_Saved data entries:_
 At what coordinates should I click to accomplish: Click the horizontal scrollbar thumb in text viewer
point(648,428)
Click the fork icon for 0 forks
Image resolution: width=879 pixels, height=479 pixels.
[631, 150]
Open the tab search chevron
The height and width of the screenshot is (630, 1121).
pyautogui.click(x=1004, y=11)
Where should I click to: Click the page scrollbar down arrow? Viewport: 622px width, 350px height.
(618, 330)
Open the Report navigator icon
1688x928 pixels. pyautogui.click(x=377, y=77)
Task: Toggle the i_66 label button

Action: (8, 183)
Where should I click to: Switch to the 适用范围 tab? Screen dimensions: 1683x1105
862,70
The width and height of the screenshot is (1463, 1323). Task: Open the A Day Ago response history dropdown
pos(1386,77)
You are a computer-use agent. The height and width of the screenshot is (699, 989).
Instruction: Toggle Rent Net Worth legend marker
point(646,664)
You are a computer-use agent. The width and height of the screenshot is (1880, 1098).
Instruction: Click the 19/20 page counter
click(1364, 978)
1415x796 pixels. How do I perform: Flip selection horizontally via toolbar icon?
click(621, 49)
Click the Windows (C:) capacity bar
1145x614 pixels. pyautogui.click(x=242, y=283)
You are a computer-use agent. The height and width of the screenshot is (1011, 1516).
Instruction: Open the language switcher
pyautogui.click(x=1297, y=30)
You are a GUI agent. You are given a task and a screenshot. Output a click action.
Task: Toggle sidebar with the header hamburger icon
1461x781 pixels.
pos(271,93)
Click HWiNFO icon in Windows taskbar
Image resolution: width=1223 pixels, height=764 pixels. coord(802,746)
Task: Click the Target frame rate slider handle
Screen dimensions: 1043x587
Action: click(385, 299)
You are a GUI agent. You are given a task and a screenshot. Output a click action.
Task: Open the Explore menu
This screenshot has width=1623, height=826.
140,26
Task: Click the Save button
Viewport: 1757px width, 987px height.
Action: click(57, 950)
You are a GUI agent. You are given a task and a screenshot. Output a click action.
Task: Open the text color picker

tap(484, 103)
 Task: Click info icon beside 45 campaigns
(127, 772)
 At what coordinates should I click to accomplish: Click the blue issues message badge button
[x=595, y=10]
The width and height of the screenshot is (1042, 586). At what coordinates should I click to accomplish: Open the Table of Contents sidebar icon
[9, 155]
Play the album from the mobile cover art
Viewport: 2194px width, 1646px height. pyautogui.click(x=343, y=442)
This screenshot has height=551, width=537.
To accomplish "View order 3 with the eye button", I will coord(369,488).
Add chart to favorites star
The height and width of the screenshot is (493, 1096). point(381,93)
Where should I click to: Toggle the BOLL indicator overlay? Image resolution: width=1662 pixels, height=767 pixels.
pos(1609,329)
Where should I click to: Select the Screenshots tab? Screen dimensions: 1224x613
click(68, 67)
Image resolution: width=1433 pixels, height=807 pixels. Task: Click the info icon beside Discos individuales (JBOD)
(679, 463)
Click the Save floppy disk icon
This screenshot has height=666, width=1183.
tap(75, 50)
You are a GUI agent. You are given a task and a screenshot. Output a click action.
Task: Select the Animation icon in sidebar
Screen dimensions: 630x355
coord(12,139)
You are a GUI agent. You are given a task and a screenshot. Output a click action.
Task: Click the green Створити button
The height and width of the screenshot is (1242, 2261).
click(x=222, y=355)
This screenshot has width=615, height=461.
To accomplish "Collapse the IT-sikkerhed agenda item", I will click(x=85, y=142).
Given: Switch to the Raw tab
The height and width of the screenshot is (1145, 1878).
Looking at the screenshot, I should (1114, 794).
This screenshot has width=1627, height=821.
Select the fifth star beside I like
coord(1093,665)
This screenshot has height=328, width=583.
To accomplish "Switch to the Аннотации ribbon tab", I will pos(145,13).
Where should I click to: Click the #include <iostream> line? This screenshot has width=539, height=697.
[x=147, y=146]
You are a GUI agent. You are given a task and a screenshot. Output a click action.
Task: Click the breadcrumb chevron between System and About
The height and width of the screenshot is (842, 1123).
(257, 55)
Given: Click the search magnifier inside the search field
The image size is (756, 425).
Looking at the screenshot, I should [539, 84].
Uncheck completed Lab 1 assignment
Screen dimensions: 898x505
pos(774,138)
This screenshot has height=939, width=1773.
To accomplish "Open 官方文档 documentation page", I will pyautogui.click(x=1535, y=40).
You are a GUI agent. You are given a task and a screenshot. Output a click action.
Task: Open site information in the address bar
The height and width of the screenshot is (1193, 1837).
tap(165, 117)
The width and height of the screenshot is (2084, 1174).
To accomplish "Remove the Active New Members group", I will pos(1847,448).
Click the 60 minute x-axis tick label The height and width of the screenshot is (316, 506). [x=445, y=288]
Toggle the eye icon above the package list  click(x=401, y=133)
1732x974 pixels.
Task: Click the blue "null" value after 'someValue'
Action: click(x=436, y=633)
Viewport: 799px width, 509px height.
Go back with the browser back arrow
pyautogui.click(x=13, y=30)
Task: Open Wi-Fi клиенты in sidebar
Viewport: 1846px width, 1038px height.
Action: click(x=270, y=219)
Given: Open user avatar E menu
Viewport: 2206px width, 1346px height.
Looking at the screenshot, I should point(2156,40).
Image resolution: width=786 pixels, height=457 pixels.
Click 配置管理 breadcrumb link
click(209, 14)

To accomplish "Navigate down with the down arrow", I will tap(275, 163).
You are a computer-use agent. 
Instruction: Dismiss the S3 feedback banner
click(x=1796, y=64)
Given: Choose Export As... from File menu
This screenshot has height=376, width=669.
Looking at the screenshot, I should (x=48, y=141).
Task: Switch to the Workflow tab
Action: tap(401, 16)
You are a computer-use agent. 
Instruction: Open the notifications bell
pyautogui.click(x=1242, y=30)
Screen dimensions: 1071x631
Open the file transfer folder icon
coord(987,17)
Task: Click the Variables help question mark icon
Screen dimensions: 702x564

_AIM OF THE TASK:_ Every record above needs to be returned in full, exactly.

_ANSWER SPACE:_
 At what coordinates should I click to accomplish: Click the horizontal scrollbar thumb in text viewer
point(648,428)
Click the fork icon for 0 forks
Image resolution: width=879 pixels, height=479 pixels.
[631, 150]
Open the tab search chevron
The height and width of the screenshot is (630, 1121).
pyautogui.click(x=1004, y=11)
Where should I click to: Click the page scrollbar down arrow? Viewport: 622px width, 350px height.
(618, 330)
Open the Report navigator icon
1688x928 pixels. pyautogui.click(x=377, y=77)
Task: Toggle the i_66 label button

Action: (8, 183)
Where should I click to: Switch to the 适用范围 tab? Screen dimensions: 1683x1105
862,70
The width and height of the screenshot is (1463, 1323). Task: Open the A Day Ago response history dropdown
pos(1386,77)
You are a computer-use agent. The height and width of the screenshot is (699, 989).
Instruction: Toggle Rent Net Worth legend marker
point(646,664)
You are a computer-use agent. The width and height of the screenshot is (1880, 1098).
Instruction: Click the 19/20 page counter
click(1364, 978)
1415x796 pixels. How do I perform: Flip selection horizontally via toolbar icon?
click(621, 49)
Click the Windows (C:) capacity bar
1145x614 pixels. pyautogui.click(x=242, y=283)
You are a computer-use agent. The height and width of the screenshot is (1011, 1516).
Instruction: Open the language switcher
pyautogui.click(x=1297, y=30)
You are a GUI agent. You are given a task and a screenshot. Output a click action.
Task: Toggle sidebar with the header hamburger icon
1461x781 pixels.
pos(271,93)
Click HWiNFO icon in Windows taskbar
Image resolution: width=1223 pixels, height=764 pixels. coord(802,746)
Task: Click the Target frame rate slider handle
Screen dimensions: 1043x587
Action: click(385, 299)
You are a GUI agent. You are given a task and a screenshot. Output a click action.
Task: Open the Explore menu
This screenshot has width=1623, height=826.
140,26
Task: Click the Save button
Viewport: 1757px width, 987px height.
Action: click(57, 950)
You are a GUI agent. You are given a task and a screenshot. Output a click action.
Task: Open the text color picker

tap(484, 103)
 Task: Click info icon beside 45 campaigns
(127, 772)
 At what coordinates should I click to accomplish: Click the blue issues message badge button
[x=595, y=10]
The width and height of the screenshot is (1042, 586). At what coordinates should I click to accomplish: Open the Table of Contents sidebar icon
[9, 155]
Play the album from the mobile cover art
Viewport: 2194px width, 1646px height. pyautogui.click(x=343, y=442)
This screenshot has height=551, width=537.
To accomplish "View order 3 with the eye button", I will coord(369,488).
Add chart to favorites star
The height and width of the screenshot is (493, 1096). point(381,93)
Where should I click to: Toggle the BOLL indicator overlay? Image resolution: width=1662 pixels, height=767 pixels.
pos(1609,329)
Where should I click to: Select the Screenshots tab? Screen dimensions: 1224x613
click(68, 67)
Image resolution: width=1433 pixels, height=807 pixels. Task: Click the info icon beside Discos individuales (JBOD)
(679, 463)
Click the Save floppy disk icon
This screenshot has height=666, width=1183.
tap(75, 50)
You are a GUI agent. You are given a task and a screenshot. Output a click action.
Task: Select the Animation icon in sidebar
Screen dimensions: 630x355
coord(12,139)
You are a GUI agent. You are given a task and a screenshot. Output a click action.
Task: Click the green Створити button
The height and width of the screenshot is (1242, 2261).
click(x=222, y=355)
This screenshot has width=615, height=461.
To accomplish "Collapse the IT-sikkerhed agenda item", I will click(x=85, y=142).
Given: Switch to the Raw tab
The height and width of the screenshot is (1145, 1878).
Looking at the screenshot, I should (1114, 794).
This screenshot has width=1627, height=821.
Select the fifth star beside I like
coord(1093,665)
This screenshot has height=328, width=583.
To accomplish "Switch to the Аннотации ribbon tab", I will pos(145,13).
Where should I click to: Click the #include <iostream> line? This screenshot has width=539, height=697.
[x=147, y=146]
You are a GUI agent. You are given a task and a screenshot. Output a click action.
Task: Click the breadcrumb chevron between System and About
The height and width of the screenshot is (842, 1123).
(257, 55)
Given: Click the search magnifier inside the search field
The image size is (756, 425).
Looking at the screenshot, I should [539, 84].
Uncheck completed Lab 1 assignment
Screen dimensions: 898x505
pos(774,138)
This screenshot has height=939, width=1773.
To accomplish "Open 官方文档 documentation page", I will pyautogui.click(x=1535, y=40).
You are a GUI agent. You are given a task and a screenshot. Output a click action.
Task: Open site information in the address bar
The height and width of the screenshot is (1193, 1837).
tap(165, 117)
The width and height of the screenshot is (2084, 1174).
To accomplish "Remove the Active New Members group", I will pos(1847,448).
Click the 60 minute x-axis tick label The height and width of the screenshot is (316, 506). [x=445, y=288]
Toggle the eye icon above the package list  click(x=401, y=133)
1732x974 pixels.
Task: Click the blue "null" value after 'someValue'
Action: click(x=436, y=633)
Viewport: 799px width, 509px height.
Go back with the browser back arrow
pyautogui.click(x=13, y=30)
Task: Open Wi-Fi клиенты in sidebar
Viewport: 1846px width, 1038px height.
Action: click(x=270, y=219)
Given: Open user avatar E menu
Viewport: 2206px width, 1346px height.
Looking at the screenshot, I should point(2156,40).
Image resolution: width=786 pixels, height=457 pixels.
Click 配置管理 breadcrumb link
click(209, 14)

To accomplish "Navigate down with the down arrow", I will tap(275, 163).
You are a computer-use agent. 
Instruction: Dismiss the S3 feedback banner
click(x=1796, y=64)
Given: Choose Export As... from File menu
This screenshot has height=376, width=669.
Looking at the screenshot, I should (x=48, y=141).
Task: Switch to the Workflow tab
Action: tap(401, 16)
You are a computer-use agent. 
Instruction: Open the notifications bell
pyautogui.click(x=1242, y=30)
Screen dimensions: 1071x631
Open the file transfer folder icon
coord(987,17)
Task: Click the Variables help question mark icon
Screen dimensions: 702x564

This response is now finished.